Africa Surpasses 100,000 Confirmed Covid-19 Deaths
Africa has more than 100,000 confirmed Covid-19 deaths as the continent praised for its early response to the pandemic now struggles with a dangerous resurgence and medical oxygen often runs desperately short.
“We are more vulnerable than we thought,” the director of the Africa Centers for Disease Control and Prevention, John Nkengasong, told press in an interview reflecting on the pandemic and a milestone he called “remarkably painful.”
He worried that “we are beginning to normalize deaths,” while health workers are overwhelmed.
The Africa CDC on Friday said overall deaths are at 100,294.
A continent of some 1.3 billion people has barely seen the arrival of large-scale supplies of Covid-19 vaccines, but a variant of the virus dominant in South Africa is already posing a challenge to vaccination efforts.
Still, if doses are available, the continent should be able to vaccinate 35% to 40% of its population before the end of 2021 and 60% by the end of 2022, Nkengasong said.
In a significant development on Friday, an African Union-created task force said Russia has offered 300 million doses of the country’s Sputnik V vaccine, to be available in May.
The AU previously secured 270 million doses from AstraZeneca, Pfizer and Johnson & Johnson.

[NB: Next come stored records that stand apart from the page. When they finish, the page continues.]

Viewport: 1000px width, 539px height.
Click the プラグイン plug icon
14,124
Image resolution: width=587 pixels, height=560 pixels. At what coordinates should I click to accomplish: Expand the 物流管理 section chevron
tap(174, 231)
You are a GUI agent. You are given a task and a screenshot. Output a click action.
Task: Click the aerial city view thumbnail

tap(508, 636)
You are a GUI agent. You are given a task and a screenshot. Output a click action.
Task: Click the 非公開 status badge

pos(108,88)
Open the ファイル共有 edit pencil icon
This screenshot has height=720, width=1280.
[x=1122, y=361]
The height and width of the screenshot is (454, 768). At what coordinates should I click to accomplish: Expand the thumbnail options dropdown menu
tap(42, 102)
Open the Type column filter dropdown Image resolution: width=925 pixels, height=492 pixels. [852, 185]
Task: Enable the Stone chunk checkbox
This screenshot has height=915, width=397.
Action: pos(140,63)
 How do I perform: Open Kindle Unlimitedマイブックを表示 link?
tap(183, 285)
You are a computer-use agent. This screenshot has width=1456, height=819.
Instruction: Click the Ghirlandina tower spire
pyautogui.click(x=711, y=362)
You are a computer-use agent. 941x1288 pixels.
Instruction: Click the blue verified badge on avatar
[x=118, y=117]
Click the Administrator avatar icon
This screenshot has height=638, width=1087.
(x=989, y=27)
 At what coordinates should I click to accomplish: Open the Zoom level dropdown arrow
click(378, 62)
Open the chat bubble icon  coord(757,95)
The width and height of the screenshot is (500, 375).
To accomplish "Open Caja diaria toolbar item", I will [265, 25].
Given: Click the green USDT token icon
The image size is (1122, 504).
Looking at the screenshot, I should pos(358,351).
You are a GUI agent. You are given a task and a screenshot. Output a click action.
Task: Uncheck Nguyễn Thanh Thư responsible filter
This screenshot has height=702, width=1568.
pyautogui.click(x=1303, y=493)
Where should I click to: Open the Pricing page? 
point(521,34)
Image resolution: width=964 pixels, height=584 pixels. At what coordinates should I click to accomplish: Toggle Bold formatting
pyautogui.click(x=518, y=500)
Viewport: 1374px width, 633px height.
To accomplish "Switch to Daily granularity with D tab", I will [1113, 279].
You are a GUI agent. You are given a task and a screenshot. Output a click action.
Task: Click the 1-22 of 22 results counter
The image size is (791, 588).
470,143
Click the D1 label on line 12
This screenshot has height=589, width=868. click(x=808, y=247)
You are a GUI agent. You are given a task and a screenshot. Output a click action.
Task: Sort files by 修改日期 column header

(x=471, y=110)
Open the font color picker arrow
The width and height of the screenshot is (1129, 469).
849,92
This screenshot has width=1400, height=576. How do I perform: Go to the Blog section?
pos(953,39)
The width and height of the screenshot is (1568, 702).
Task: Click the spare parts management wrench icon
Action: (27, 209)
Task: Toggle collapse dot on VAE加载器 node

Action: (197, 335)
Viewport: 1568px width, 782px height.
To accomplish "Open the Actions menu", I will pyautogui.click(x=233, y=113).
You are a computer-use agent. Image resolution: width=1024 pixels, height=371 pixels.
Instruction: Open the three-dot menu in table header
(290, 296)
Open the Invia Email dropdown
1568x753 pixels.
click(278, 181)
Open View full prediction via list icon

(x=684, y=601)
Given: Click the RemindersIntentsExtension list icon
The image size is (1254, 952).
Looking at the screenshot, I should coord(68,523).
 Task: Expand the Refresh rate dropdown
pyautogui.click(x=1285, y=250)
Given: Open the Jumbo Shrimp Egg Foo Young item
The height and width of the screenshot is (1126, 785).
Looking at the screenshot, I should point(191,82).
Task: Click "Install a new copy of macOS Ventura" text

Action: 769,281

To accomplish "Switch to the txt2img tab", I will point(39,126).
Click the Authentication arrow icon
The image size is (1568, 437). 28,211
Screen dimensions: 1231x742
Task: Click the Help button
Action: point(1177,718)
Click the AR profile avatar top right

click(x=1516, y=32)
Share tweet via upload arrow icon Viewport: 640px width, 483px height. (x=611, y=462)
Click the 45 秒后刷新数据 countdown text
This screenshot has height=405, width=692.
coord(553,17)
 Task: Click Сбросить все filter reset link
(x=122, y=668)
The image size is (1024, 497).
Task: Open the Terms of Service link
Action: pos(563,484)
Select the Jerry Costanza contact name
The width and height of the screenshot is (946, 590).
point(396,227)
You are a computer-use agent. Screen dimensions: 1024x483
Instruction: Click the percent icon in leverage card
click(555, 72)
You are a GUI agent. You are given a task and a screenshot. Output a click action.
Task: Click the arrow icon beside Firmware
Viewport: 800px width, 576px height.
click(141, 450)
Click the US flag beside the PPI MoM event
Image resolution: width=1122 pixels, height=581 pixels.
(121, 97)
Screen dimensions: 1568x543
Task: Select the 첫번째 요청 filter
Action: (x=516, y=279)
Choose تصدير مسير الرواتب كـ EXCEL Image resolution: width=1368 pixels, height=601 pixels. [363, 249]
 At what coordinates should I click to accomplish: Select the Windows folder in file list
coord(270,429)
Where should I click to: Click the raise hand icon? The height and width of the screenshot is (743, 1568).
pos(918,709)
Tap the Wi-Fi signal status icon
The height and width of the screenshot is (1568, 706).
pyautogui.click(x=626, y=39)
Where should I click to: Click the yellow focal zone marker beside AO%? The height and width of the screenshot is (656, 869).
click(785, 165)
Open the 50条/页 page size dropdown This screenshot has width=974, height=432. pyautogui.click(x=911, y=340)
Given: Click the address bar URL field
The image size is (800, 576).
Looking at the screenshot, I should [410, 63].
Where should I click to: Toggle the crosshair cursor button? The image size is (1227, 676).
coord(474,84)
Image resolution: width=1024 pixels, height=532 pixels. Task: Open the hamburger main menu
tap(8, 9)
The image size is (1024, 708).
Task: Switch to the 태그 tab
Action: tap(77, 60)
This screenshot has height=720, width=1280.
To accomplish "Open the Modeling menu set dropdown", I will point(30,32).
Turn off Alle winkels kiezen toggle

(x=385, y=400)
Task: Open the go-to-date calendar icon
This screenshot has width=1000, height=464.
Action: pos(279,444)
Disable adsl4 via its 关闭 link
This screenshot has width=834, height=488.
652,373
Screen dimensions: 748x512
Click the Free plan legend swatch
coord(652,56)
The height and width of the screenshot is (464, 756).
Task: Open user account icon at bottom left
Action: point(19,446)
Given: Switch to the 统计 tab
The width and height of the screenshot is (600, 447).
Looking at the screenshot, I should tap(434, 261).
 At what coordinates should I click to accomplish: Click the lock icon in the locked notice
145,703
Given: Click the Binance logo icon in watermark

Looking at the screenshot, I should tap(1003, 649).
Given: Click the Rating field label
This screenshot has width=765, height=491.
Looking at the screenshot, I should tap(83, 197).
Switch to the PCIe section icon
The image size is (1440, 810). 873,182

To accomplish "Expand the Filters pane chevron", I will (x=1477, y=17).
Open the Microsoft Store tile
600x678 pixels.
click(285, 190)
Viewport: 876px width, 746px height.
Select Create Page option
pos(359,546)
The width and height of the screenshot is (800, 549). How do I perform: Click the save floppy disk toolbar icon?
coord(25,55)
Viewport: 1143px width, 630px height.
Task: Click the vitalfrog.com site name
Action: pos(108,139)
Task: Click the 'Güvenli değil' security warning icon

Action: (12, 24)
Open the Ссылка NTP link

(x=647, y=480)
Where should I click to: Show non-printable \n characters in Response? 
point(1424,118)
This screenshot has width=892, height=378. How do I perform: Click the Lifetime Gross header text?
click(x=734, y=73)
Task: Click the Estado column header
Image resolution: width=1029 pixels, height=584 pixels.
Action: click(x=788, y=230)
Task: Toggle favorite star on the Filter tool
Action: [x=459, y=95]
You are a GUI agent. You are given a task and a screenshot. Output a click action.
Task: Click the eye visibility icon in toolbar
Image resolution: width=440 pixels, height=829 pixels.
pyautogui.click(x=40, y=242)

Since most countries in Africa lack the means to track mortality data, it is not clear how many excess deaths have occurred across the continent since the pandemic began.
“We are definitely not counting all the deaths, especially in the second wave,” the Africa CDC’s Nkengasong told reporters last week.
While the continent is not seeing a “massive” number of deaths, he asserted that most people in Africa now know someone who has died of Covid-19. “People are dying because of a lack of basic care,” he said, citing medical oxygen as a critical need.
Deaths from Covid-19 increased by 40% in Africa in the past month compared to the previous month, the World Health Organization’s Africa chief, Matshidiso Moeti, told reporters last week. That’s more than 22,000 people dying in the past four weeks.
The increase is a “tragic warning that health workers and health systems in many countries in Africa are dangerously overstretched,” she said, and preventing severe cases and hospitalizations is crucial.